■ Dataset extract:
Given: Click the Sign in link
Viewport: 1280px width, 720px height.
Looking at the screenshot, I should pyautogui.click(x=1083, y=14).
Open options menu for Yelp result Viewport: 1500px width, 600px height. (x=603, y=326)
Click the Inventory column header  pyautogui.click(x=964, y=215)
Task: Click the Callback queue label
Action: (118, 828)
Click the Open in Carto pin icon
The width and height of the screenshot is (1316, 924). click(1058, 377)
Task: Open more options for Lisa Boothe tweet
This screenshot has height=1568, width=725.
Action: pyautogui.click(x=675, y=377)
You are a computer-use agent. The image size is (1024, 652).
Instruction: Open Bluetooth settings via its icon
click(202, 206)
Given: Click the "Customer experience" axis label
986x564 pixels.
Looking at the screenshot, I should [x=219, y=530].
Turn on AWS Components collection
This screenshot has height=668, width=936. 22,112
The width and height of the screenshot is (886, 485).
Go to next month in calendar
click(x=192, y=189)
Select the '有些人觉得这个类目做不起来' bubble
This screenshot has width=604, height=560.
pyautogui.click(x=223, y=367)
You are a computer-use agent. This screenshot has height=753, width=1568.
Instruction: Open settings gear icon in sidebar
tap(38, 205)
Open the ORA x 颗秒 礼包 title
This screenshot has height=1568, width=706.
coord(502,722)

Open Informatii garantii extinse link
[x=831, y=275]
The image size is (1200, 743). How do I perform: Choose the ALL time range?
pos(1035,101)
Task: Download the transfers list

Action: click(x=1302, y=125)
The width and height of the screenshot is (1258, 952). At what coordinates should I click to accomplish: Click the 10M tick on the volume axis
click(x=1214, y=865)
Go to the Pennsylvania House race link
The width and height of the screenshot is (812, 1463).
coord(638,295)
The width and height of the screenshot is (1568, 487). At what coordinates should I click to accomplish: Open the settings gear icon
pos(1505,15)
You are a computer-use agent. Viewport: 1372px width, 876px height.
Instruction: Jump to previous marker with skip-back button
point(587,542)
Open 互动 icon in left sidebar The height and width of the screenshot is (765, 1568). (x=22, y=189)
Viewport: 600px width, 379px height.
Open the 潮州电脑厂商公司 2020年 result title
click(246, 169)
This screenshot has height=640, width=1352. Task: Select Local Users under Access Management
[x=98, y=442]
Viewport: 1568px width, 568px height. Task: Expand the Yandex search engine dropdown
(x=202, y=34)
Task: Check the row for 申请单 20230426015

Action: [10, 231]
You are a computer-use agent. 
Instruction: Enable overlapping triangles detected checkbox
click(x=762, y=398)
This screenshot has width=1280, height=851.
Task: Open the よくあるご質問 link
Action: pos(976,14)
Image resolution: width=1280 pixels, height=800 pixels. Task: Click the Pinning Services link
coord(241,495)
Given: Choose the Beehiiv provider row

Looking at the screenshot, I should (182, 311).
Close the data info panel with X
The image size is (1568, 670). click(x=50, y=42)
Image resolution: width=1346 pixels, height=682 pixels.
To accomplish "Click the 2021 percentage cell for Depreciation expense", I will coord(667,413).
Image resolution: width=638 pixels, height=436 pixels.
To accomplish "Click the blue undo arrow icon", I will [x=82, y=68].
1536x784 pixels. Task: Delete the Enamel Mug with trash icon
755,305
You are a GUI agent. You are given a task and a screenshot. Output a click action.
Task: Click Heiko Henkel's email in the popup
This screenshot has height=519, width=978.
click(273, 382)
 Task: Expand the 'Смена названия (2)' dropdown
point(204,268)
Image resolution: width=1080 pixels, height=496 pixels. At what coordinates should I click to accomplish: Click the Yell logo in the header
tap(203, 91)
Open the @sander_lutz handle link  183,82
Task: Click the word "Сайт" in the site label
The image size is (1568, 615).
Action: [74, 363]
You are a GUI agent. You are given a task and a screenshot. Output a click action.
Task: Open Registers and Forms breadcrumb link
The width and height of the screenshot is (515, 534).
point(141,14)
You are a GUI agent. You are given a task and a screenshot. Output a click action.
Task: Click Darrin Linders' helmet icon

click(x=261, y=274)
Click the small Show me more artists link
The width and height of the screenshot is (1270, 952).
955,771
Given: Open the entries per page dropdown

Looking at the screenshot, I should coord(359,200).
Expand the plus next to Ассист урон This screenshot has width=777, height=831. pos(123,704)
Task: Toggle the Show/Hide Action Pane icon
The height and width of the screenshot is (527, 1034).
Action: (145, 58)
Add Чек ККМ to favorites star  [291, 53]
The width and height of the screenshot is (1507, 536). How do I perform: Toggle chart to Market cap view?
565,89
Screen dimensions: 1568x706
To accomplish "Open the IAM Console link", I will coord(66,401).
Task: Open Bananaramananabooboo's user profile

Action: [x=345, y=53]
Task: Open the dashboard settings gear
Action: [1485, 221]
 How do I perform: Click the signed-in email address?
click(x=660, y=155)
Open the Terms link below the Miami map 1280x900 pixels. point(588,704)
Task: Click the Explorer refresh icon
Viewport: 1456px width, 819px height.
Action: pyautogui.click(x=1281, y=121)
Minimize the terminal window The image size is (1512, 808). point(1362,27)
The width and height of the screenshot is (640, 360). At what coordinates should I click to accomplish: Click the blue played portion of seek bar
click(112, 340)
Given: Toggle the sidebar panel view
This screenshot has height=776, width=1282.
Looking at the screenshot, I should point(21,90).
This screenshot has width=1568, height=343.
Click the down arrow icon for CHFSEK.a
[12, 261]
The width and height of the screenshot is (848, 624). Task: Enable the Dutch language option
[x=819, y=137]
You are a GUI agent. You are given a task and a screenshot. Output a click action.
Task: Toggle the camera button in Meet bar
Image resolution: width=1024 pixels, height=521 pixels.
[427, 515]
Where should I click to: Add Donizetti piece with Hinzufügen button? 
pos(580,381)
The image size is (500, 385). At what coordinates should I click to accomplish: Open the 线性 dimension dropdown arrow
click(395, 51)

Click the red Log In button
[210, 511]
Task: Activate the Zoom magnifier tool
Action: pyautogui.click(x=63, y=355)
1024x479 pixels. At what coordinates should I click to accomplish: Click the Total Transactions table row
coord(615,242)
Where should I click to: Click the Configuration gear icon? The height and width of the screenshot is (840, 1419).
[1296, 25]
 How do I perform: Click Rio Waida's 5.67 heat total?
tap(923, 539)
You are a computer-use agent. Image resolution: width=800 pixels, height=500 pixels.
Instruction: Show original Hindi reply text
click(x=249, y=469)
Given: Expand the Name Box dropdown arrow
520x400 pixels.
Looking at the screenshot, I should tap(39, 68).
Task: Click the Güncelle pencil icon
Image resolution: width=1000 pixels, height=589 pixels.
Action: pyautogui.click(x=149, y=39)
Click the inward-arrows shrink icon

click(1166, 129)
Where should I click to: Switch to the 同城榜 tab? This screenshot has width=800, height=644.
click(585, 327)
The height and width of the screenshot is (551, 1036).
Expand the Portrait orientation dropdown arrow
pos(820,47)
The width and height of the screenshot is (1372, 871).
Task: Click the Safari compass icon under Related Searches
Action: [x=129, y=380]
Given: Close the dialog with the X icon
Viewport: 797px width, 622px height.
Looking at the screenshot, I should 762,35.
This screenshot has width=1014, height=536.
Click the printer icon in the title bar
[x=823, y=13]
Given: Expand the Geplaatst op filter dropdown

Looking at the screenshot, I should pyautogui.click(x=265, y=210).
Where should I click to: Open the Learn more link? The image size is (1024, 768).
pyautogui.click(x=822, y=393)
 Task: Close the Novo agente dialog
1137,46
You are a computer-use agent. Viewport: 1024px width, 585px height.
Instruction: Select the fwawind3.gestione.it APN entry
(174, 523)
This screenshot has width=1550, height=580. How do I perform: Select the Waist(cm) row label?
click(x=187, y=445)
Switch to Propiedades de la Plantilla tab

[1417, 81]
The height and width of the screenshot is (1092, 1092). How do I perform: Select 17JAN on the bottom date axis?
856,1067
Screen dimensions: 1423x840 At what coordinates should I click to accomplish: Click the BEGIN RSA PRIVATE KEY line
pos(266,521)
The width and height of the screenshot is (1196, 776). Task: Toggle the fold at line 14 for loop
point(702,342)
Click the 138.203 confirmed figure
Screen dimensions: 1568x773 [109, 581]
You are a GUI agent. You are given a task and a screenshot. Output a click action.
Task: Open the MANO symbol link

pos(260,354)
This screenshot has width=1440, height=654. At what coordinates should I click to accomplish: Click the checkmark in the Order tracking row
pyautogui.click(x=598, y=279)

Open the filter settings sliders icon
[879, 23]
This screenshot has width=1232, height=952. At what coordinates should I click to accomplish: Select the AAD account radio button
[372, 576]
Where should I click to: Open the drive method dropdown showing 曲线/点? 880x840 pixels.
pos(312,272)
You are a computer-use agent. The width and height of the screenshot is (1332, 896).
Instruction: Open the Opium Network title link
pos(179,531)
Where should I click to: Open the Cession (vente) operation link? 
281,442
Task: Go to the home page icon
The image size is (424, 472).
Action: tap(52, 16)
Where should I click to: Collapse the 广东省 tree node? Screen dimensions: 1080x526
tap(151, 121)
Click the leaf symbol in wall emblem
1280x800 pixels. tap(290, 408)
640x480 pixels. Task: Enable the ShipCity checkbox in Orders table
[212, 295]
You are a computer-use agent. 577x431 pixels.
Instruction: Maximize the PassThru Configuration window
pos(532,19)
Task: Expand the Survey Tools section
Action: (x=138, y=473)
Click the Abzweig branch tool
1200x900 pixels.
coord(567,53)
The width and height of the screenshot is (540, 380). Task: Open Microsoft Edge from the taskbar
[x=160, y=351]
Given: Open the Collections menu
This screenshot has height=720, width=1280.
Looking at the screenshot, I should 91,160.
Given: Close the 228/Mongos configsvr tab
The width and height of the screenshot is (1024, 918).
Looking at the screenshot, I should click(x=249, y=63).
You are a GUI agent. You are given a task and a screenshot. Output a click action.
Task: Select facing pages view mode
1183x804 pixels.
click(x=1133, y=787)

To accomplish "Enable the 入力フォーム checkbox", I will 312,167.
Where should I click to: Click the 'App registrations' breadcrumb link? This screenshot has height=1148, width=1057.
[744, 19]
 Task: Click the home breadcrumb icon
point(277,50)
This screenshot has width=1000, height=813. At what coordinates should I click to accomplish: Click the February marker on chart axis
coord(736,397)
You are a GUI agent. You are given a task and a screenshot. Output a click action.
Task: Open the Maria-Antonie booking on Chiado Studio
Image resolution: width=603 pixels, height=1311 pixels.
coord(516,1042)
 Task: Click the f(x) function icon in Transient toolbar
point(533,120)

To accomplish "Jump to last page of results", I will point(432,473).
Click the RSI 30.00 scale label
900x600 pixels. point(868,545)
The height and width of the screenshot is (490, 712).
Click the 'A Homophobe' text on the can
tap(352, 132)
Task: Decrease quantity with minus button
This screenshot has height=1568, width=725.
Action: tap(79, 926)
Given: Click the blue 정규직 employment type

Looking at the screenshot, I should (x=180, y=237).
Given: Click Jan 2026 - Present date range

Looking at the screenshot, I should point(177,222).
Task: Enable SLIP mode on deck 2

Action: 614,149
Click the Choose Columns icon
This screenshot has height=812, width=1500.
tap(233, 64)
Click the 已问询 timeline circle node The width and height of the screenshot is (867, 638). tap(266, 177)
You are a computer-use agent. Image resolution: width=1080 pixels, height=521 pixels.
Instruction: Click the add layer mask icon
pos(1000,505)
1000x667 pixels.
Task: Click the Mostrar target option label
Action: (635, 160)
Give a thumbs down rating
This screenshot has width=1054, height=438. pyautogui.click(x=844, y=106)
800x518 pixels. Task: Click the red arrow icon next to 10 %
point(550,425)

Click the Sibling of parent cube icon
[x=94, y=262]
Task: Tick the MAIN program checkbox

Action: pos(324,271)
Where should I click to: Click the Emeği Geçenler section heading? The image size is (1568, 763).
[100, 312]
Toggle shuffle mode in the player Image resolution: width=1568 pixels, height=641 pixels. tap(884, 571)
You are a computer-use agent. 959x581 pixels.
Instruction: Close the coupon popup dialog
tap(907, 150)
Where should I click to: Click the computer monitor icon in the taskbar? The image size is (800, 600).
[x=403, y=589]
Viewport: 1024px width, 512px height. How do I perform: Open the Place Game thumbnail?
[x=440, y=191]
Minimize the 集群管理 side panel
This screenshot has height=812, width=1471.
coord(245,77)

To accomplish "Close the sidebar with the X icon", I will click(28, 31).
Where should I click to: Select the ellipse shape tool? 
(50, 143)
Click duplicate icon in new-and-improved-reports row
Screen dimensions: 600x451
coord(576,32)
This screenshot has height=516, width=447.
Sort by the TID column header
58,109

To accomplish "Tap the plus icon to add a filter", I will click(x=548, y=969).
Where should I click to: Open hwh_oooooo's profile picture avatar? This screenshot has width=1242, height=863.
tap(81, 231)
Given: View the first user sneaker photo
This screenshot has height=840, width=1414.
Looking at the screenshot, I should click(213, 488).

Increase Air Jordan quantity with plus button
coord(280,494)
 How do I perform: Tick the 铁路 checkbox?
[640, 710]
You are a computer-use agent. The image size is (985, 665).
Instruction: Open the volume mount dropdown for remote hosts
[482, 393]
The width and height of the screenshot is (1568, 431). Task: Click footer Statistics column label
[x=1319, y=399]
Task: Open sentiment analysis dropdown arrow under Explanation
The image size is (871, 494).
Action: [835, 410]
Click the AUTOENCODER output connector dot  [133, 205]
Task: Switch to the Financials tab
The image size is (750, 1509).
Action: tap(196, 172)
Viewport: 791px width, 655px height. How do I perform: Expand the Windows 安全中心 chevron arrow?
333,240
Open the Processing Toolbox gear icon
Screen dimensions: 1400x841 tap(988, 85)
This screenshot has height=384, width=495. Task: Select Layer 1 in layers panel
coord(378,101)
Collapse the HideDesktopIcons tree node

■ Exercise objective: Which lines of the records contain "Minimize"? Show each of them.

■ Exercise output:
Minimize the terminal window The image size is (1512, 808). point(1362,27)
Minimize the 集群管理 side panel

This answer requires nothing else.